(WHAT YOU WILL DO):
Put the records below, from the first line up to and including the line with "will (867, 548).", into a Markdown table with a No. column that numbers each row and a Text column that holds the line. Leave out blank lines.

>> Begin

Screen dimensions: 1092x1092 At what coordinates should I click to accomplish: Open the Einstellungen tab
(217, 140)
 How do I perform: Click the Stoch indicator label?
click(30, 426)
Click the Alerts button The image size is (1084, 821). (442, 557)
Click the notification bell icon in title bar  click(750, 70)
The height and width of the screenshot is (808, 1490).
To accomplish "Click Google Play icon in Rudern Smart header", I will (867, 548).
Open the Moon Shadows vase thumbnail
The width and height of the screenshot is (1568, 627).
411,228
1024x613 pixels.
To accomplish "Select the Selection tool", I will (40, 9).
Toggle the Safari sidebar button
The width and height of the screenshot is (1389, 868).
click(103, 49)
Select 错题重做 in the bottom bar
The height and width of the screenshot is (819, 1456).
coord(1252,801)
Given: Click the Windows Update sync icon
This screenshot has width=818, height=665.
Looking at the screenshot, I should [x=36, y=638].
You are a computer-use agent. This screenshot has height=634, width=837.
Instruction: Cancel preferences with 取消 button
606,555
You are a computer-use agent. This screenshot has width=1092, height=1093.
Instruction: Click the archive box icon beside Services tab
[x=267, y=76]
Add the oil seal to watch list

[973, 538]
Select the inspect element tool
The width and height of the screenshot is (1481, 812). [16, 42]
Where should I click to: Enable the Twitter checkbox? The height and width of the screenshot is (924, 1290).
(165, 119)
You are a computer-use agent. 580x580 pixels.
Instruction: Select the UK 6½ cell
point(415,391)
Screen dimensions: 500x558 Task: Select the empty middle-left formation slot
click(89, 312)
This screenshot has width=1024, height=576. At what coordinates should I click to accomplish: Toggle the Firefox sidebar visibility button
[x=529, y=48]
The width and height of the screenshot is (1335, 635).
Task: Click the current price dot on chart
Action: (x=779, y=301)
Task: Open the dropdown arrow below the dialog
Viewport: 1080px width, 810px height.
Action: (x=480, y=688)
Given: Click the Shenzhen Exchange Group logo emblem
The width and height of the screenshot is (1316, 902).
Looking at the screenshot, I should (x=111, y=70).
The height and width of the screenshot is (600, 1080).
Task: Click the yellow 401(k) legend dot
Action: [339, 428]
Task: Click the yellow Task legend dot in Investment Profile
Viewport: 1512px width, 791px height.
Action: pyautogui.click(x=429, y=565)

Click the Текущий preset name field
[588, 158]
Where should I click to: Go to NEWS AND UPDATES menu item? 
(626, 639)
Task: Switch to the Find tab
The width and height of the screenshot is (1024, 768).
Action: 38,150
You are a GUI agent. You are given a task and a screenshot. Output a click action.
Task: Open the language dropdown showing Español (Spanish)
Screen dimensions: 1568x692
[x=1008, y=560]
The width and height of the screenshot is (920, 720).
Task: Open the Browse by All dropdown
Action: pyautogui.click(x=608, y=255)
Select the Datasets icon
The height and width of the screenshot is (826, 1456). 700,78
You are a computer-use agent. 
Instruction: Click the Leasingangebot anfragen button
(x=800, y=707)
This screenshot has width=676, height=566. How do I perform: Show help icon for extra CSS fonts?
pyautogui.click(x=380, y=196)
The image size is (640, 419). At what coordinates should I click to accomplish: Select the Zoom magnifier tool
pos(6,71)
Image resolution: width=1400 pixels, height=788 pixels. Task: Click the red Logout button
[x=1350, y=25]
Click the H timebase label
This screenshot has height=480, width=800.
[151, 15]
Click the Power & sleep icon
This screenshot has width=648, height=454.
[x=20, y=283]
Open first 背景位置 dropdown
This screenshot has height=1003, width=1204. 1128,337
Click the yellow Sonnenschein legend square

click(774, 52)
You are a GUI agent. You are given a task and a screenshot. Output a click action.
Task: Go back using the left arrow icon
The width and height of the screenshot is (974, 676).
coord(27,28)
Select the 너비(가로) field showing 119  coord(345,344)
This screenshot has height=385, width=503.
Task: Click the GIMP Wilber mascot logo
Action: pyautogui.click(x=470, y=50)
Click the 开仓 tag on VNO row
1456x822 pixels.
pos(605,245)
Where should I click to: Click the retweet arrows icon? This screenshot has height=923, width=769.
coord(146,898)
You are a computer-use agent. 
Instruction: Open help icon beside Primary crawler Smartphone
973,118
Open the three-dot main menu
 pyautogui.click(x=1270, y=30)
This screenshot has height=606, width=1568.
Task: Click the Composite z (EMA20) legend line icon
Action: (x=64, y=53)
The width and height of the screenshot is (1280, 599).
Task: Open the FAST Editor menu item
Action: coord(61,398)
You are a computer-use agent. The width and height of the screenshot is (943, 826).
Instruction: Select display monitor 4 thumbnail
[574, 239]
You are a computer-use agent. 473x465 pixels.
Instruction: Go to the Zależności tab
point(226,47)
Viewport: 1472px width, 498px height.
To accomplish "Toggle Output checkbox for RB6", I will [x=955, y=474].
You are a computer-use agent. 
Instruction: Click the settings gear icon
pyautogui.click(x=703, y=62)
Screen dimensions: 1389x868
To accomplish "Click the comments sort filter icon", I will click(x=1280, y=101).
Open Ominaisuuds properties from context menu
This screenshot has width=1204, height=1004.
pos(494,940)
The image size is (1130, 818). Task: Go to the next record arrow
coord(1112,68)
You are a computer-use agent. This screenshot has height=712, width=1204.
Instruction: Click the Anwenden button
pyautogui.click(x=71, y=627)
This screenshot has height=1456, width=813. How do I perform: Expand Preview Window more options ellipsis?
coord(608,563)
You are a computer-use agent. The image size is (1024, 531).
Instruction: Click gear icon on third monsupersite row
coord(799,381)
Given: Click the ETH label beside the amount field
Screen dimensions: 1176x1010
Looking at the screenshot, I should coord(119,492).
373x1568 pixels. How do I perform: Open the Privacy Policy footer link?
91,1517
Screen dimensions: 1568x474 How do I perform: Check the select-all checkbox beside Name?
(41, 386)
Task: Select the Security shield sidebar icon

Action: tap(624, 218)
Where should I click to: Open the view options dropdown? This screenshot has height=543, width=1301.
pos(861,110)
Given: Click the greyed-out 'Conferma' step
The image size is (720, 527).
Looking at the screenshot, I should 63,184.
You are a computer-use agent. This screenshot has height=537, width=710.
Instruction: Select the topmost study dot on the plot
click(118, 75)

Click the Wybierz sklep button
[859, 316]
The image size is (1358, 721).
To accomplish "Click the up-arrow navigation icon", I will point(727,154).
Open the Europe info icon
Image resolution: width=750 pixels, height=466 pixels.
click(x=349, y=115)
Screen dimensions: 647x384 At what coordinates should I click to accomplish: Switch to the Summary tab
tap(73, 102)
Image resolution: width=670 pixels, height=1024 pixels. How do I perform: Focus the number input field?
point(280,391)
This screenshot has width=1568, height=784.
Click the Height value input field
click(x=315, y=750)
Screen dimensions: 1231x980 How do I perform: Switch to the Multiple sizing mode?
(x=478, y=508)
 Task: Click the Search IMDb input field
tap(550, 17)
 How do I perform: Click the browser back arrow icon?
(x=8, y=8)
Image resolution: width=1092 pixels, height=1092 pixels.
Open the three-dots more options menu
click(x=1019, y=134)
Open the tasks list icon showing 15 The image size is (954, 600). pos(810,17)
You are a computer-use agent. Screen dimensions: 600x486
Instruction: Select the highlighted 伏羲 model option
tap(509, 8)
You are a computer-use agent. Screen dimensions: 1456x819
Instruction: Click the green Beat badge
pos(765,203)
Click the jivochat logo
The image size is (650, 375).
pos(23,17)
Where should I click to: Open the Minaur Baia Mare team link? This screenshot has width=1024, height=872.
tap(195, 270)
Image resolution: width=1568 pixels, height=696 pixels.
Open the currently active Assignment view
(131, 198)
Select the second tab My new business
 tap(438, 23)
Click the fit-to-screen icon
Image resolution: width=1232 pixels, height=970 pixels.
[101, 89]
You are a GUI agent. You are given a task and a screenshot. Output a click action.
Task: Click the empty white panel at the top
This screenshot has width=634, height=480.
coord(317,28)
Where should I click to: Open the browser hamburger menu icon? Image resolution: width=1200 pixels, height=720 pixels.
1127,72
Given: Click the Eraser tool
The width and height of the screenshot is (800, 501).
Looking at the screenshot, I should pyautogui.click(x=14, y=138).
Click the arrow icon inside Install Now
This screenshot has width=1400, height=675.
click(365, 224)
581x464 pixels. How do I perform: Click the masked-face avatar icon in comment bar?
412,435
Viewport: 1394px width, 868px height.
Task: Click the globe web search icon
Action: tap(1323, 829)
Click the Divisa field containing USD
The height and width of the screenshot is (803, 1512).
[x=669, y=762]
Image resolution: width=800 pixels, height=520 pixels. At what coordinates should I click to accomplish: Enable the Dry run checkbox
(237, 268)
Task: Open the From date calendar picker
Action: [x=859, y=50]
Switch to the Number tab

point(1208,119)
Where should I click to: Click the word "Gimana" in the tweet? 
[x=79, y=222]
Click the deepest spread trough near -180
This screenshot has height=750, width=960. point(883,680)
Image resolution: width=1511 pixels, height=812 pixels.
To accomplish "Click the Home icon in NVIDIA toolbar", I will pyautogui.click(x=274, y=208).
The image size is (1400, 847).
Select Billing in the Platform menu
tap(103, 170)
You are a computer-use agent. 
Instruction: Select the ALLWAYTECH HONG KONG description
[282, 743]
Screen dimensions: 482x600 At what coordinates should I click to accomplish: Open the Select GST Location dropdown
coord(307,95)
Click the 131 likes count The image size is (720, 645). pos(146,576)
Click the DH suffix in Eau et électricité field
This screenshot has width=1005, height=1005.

>> End

(ANSWER FOR THIS EXERCISE):
| No. | Text |
|---|---|
| 1 | Screen dimensions: 1092x1092 At what coordinates should I click to accomplish: Open the Einstellungen tab |
| 2 | (217, 140) |
| 3 |  How do I perform: Click the Stoch indicator label? |
| 4 | click(30, 426) |
| 5 | Click the Alerts button The image size is (1084, 821). (442, 557) |
| 6 | Click the notification bell icon in title bar  click(750, 70) |
| 7 | The height and width of the screenshot is (808, 1490). |
| 8 | To accomplish "Click Google Play icon in Rudern Smart header", I will (867, 548). |